## What you need to do
Put the stretch of entries from the line containing "Where should I click to: Click the M幣兌換VIP" through the end of the entries into a numbered list, skipping blank lines and leaving out the pictures.

(Dataset excerpt)
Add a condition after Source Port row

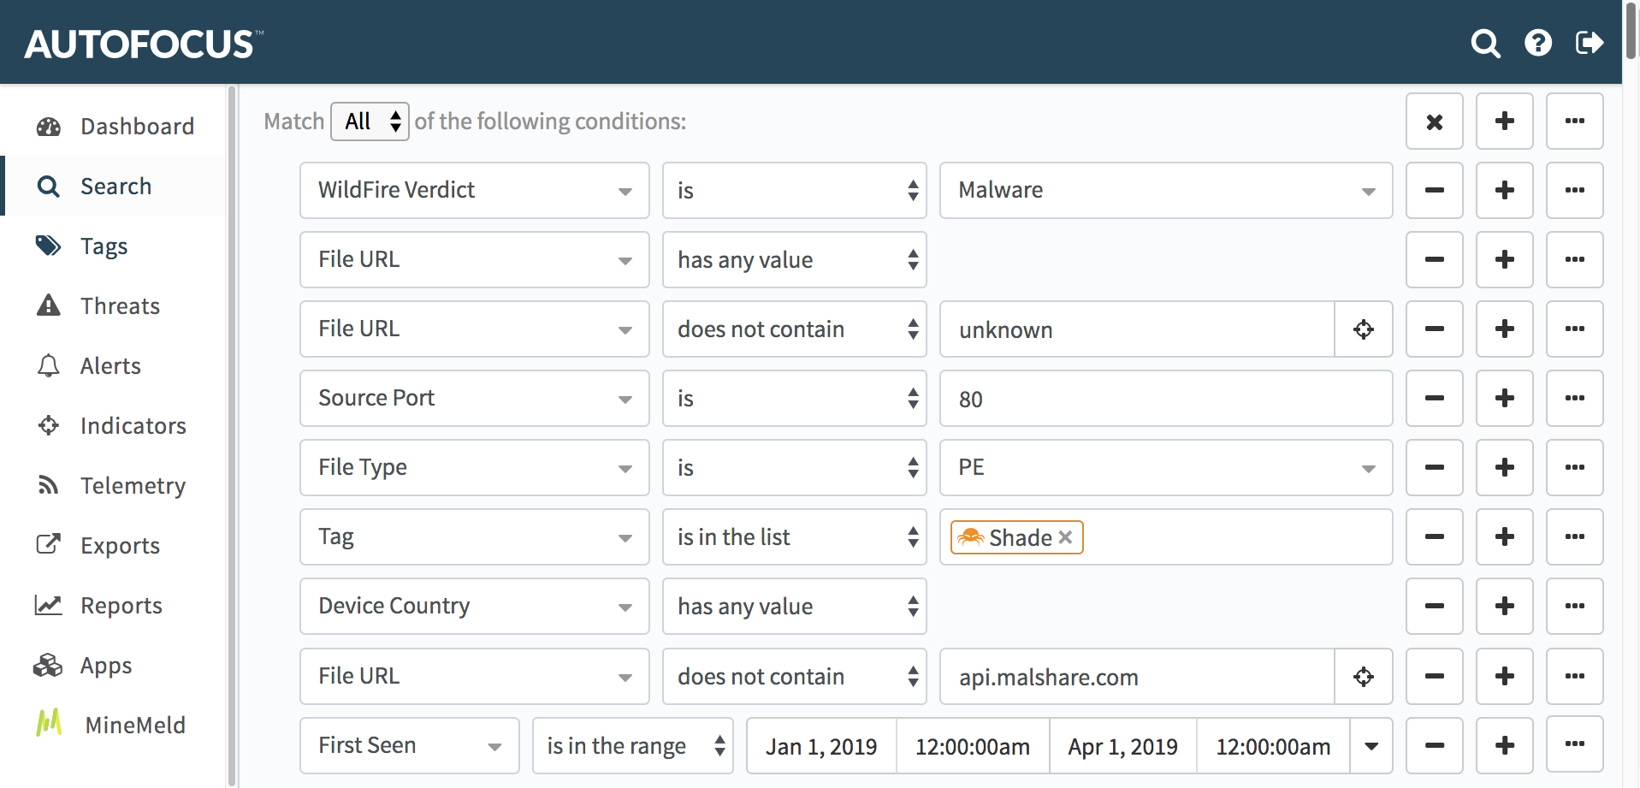pyautogui.click(x=1504, y=399)
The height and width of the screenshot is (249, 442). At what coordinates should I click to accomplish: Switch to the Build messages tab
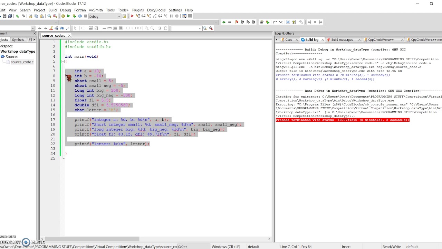point(342,40)
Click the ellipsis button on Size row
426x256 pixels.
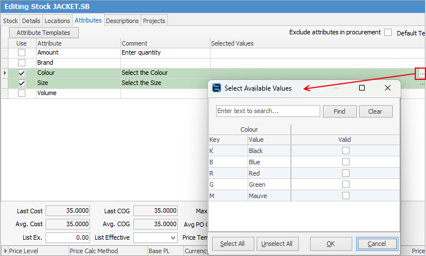421,83
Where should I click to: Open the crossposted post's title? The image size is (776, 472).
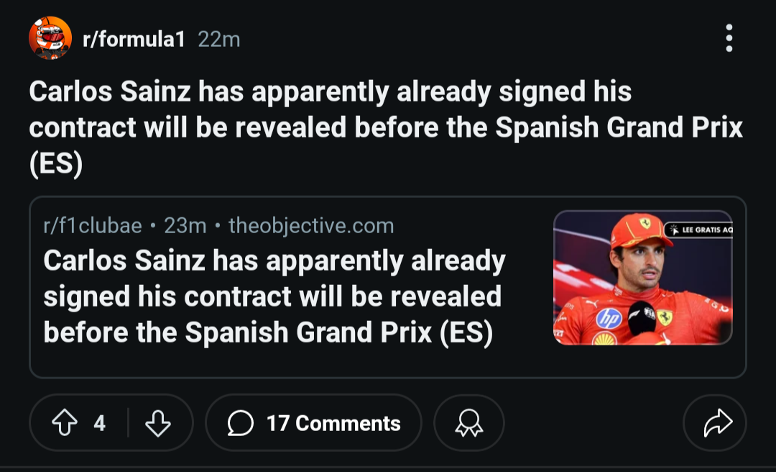tap(274, 296)
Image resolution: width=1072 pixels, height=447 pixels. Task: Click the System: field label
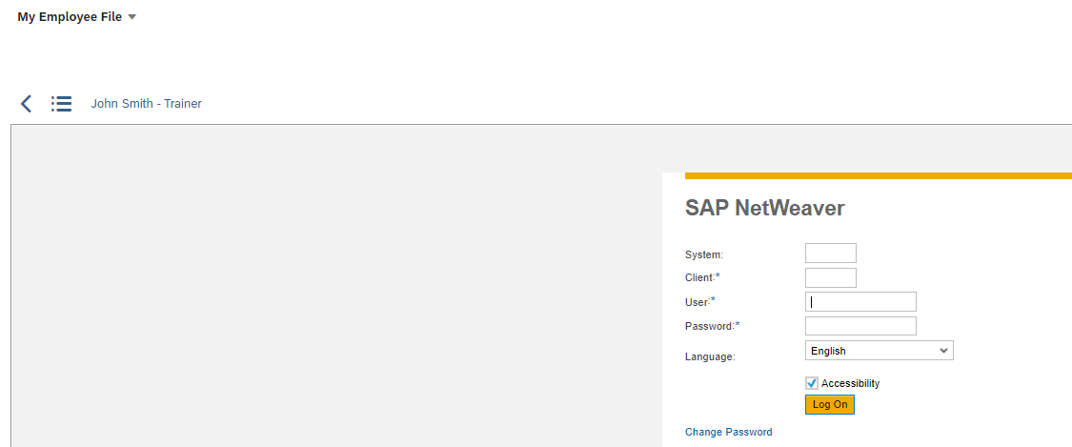[x=704, y=254]
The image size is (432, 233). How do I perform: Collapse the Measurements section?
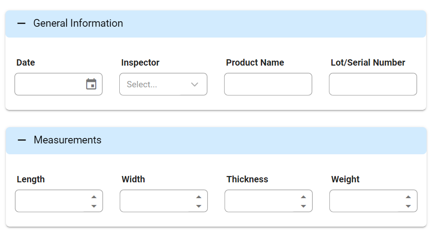click(x=22, y=140)
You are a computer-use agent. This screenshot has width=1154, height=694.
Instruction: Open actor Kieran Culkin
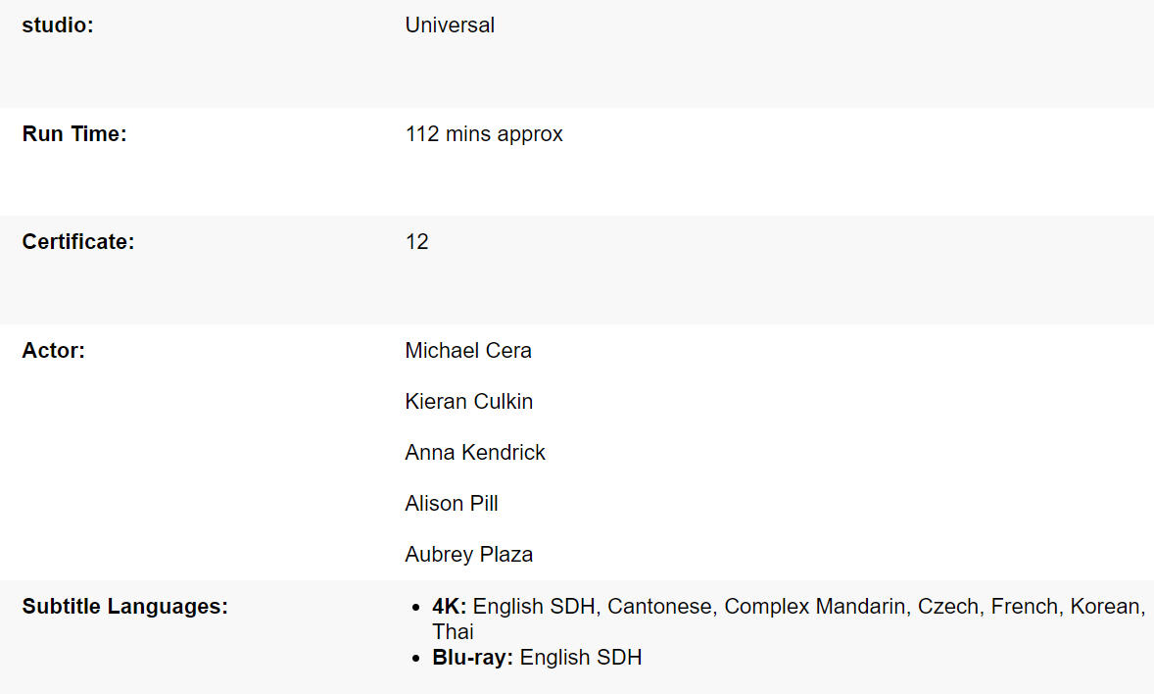(x=469, y=402)
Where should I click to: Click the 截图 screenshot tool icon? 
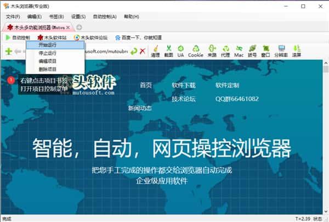(x=168, y=51)
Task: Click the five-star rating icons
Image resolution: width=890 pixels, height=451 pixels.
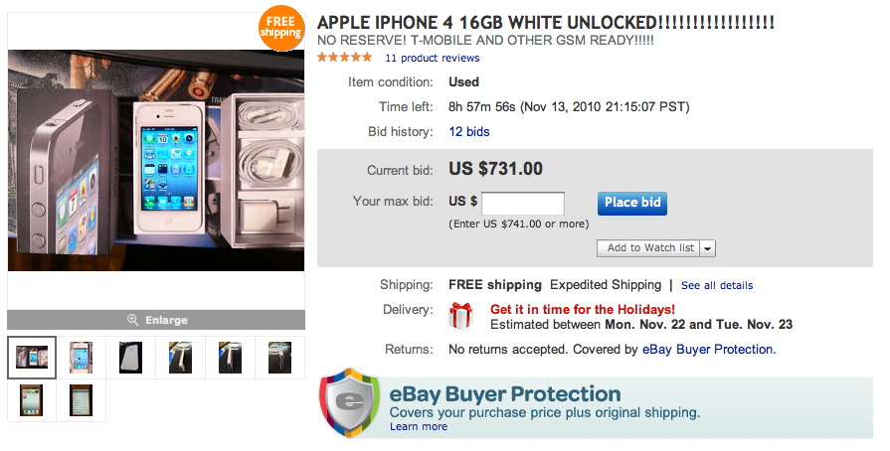Action: pyautogui.click(x=344, y=58)
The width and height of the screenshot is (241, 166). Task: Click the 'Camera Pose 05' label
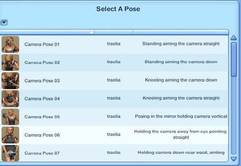(42, 117)
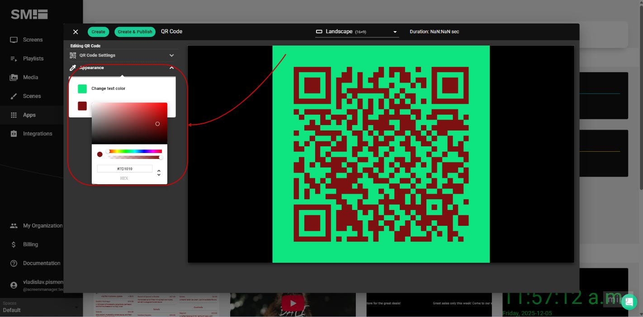The width and height of the screenshot is (643, 317).
Task: Open the Apps grid icon
Action: click(14, 115)
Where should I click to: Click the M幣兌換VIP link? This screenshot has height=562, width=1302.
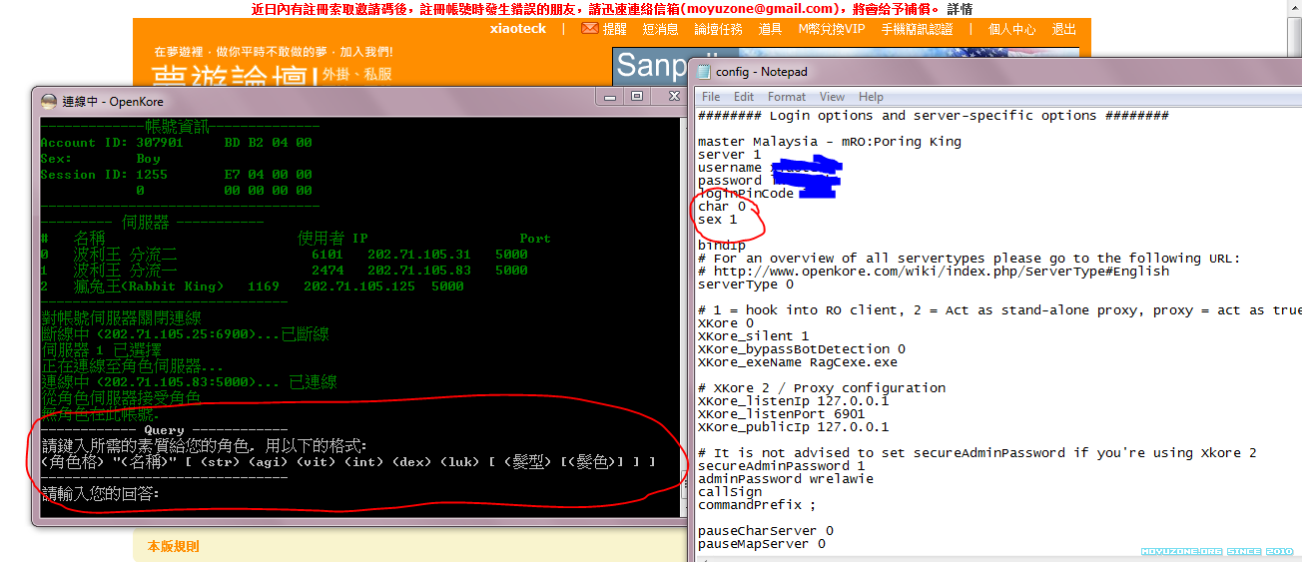[x=831, y=29]
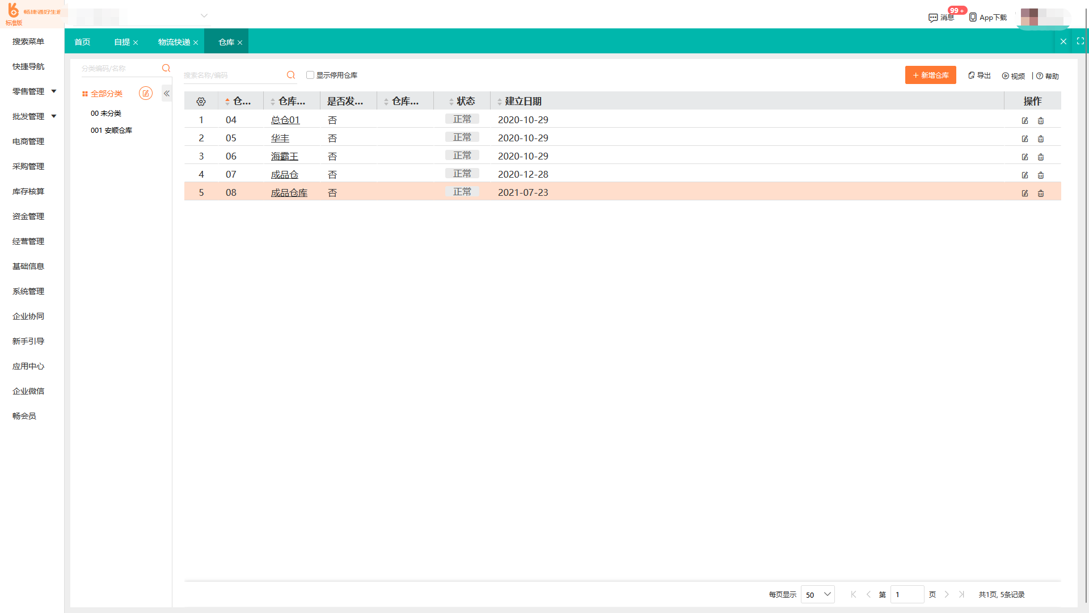Click page size 50 dropdown
Screen dimensions: 1089x613
(x=817, y=594)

## Answer for the task
1. Where should I click to: Click the M幣兌換VIP link? This screenshot has height=562, width=1302.
2. [x=831, y=29]
3. Click page size 50 dropdown
4. Screen dimensions: 1089x613
5. (x=817, y=594)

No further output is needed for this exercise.